Data Mesh Integration Patterns¶
Home | Implementation | Integration | Data Mesh
Implement data mesh architecture with domain-driven data ownership and federated governance.
Overview¶
Data mesh principles implemented on Azure:
- Domain Ownership: Teams own their data products
- Data as a Product: Self-service, discoverable, trustworthy
- Self-Serve Platform: Infrastructure as a service
- Federated Governance: Computational policies
Architecture¶
flowchart TB
subgraph "Sales Domain"
S_Ingest[Ingestion]
S_Process[Processing]
S_Product[Data Products]
S_Ingest --> S_Process --> S_Product
end
subgraph "Marketing Domain"
M_Ingest[Ingestion]
M_Process[Processing]
M_Product[Data Products]
M_Ingest --> M_Process --> M_Product
end
subgraph "Platform"
Catalog[Data Catalog]
Governance[Federated Governance]
Infrastructure[Self-Serve Infra]
end
S_Product --> Catalog
M_Product --> Catalog
Governance --> S_Product
Governance --> M_Product Implementation¶
Step 1: Domain Workspace Setup¶
# Terraform module for domain workspace
resource "azurerm_synapse_workspace" "domain_workspace" {
name = "synapse-${var.domain_name}"
resource_group_name = azurerm_resource_group.domain.name
location = var.location
storage_data_lake_gen2_filesystem_id = azurerm_storage_data_lake_gen2_filesystem.domain.id
sql_administrator_login = var.sql_admin_username
sql_administrator_login_password = var.sql_admin_password
identity {
type = "SystemAssigned"
}
tags = {
domain = var.domain_name
owner = var.domain_owner
}
}
# Domain-specific storage
resource "azurerm_storage_account" "domain_lake" {
name = "lake${var.domain_name}"
resource_group_name = azurerm_resource_group.domain.name
location = var.location
account_tier = "Standard"
account_replication_type = "GRS"
is_hns_enabled = true
tags = {
domain = var.domain_name
}
}
Step 2: Data Product Contract¶
# data_product.yaml - Data Product Definition
apiVersion: datamesh.azure.com/v1
kind: DataProduct
metadata:
name: customer-360
domain: sales
owner: sales-data-team@company.com
spec:
description: "Unified customer view combining all touchpoints"
classification: internal
sla:
freshness: "1 hour"
availability: "99.9%"
quality_score: 0.95
schema:
- name: customer_id
type: string
description: "Unique customer identifier"
pii: false
- name: email
type: string
description: "Customer email"
pii: true
classification: PERSONAL.EMAIL
- name: lifetime_value
type: decimal
description: "Calculated customer LTV"
inputs:
- source: bronze.crm.customers
domain: sales
- source: bronze.web.sessions
domain: marketing
- source: bronze.support.tickets
domain: customer-success
outputs:
- name: customer_360_delta
format: delta
location: "abfss://gold@lakesales.dfs.core.windows.net/customer_360"
- name: customer_360_api
format: rest
endpoint: "https://api.company.com/data/customer-360"
governance:
retention: "7 years"
access_policy: "domain-internal"
quality_checks:
- name: completeness
threshold: 0.99
- name: uniqueness
column: customer_id
threshold: 1.0
Step 3: Data Product Implementation¶
# Databricks notebook for data product
from pyspark.sql.functions import *
from delta.tables import DeltaTable
class CustomerDataProduct:
"""Customer 360 Data Product implementation."""

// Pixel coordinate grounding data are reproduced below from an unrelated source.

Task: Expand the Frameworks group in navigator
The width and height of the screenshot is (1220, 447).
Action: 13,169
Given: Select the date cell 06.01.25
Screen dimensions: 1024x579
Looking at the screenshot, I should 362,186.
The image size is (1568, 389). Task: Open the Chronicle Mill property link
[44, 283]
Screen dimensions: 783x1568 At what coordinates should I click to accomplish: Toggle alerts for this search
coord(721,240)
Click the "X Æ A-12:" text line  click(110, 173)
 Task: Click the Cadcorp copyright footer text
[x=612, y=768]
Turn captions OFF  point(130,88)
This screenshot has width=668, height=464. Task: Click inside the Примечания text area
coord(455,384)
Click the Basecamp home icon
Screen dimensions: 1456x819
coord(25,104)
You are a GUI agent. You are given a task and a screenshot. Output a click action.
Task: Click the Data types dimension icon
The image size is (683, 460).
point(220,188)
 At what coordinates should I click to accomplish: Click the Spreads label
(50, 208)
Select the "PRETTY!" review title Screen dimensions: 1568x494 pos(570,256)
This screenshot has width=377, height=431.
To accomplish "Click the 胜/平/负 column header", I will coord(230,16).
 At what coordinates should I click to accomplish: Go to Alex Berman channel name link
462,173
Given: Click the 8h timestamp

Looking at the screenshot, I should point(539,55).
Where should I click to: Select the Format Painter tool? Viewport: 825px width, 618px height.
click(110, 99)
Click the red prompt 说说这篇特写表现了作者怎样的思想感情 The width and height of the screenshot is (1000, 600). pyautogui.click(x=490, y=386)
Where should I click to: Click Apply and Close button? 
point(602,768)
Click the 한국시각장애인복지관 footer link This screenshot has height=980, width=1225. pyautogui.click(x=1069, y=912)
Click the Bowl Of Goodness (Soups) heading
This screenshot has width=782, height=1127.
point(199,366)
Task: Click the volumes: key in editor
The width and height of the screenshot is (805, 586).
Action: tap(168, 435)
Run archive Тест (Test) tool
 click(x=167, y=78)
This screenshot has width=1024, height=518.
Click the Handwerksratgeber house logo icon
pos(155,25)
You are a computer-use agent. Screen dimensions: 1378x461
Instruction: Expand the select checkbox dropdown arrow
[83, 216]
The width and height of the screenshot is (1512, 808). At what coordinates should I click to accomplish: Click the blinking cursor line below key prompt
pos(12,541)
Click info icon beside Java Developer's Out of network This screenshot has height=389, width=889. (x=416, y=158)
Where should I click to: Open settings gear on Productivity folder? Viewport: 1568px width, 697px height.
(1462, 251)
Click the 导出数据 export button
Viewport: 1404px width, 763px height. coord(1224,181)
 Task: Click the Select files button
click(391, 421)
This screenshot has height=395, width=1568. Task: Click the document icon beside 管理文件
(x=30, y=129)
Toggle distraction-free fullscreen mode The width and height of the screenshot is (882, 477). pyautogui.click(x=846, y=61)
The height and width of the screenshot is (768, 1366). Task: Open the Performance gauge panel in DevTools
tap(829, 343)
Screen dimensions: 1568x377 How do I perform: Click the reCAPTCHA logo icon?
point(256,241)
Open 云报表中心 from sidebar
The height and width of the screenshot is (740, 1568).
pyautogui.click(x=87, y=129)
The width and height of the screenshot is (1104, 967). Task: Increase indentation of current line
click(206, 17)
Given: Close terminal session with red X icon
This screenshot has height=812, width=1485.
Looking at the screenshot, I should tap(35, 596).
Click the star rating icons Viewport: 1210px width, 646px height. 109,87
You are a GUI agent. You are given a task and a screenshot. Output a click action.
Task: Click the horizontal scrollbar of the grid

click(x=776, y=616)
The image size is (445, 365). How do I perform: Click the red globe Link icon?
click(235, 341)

def __init__(self, spark):
self.spark = spark
self.product_path = "abfss://gold@lakesales.dfs.core.windows.net/customer_360"
def build(self):
"""Build the data product."""
# Read from multiple domains
customers = self.spark.table("bronze.crm.customers")
sessions = self.spark.table("bronze.web.sessions")
tickets = self.spark.table("bronze.support.tickets")
# Transform and join
customer_360 = customers.alias("c") \
.join(
sessions.groupBy("customer_id").agg(
count("*").alias("session_count"),
sum("page_views").alias("total_page_views"),
max("session_timestamp").alias("last_session")
).alias("s"),
col("c.customer_id") == col("s.customer_id"),
"left"
) \
.join(
tickets.groupBy("customer_id").agg(
count("*").alias("ticket_count"),
avg("satisfaction_score").alias("avg_satisfaction")
).alias("t"),
col("c.customer_id") == col("t.customer_id"),
"left"
) \
.select(
col("c.customer_id"),
col("c.email"),
col("c.name"),
col("c.created_at"),
coalesce(col("s.session_count"), lit(0)).alias("session_count"),
coalesce(col("s.total_page_views"), lit(0)).alias("total_page_views"),
col("s.last_session"),
coalesce(col("t.ticket_count"), lit(0)).alias("support_tickets"),
col("t.avg_satisfaction"),
current_timestamp().alias("updated_at")
)
# Apply quality checks
self._validate_quality(customer_360)
# Write data product
customer_360.write \
.format("delta") \
.mode("overwrite") \
.option("overwriteSchema", "true") \
.save(self.product_path)
# Register in catalog
self.spark.sql(f"""
CREATE TABLE IF NOT EXISTS gold.sales.customer_360
USING DELTA
LOCATION '{self.product_path}'
""")
def _validate_quality(self, df):
"""Validate data quality before publishing."""
# Completeness check
null_counts = df.select([
(count(when(col(c).isNull(), c)) / count("*")).alias(c)
for c in df.columns
]).collect()[0]
for col_name, null_rate in null_counts.asDict().items():
if null_rate > 0.01 and col_name not in ["last_session", "avg_satisfaction"]:
raise ValueError(f"Column {col_name} has {null_rate:.2%} nulls")
# Uniqueness check
total = df.count()
unique = df.select("customer_id").distinct().count()
if unique != total:
raise ValueError(f"customer_id not unique: {unique}/{total}")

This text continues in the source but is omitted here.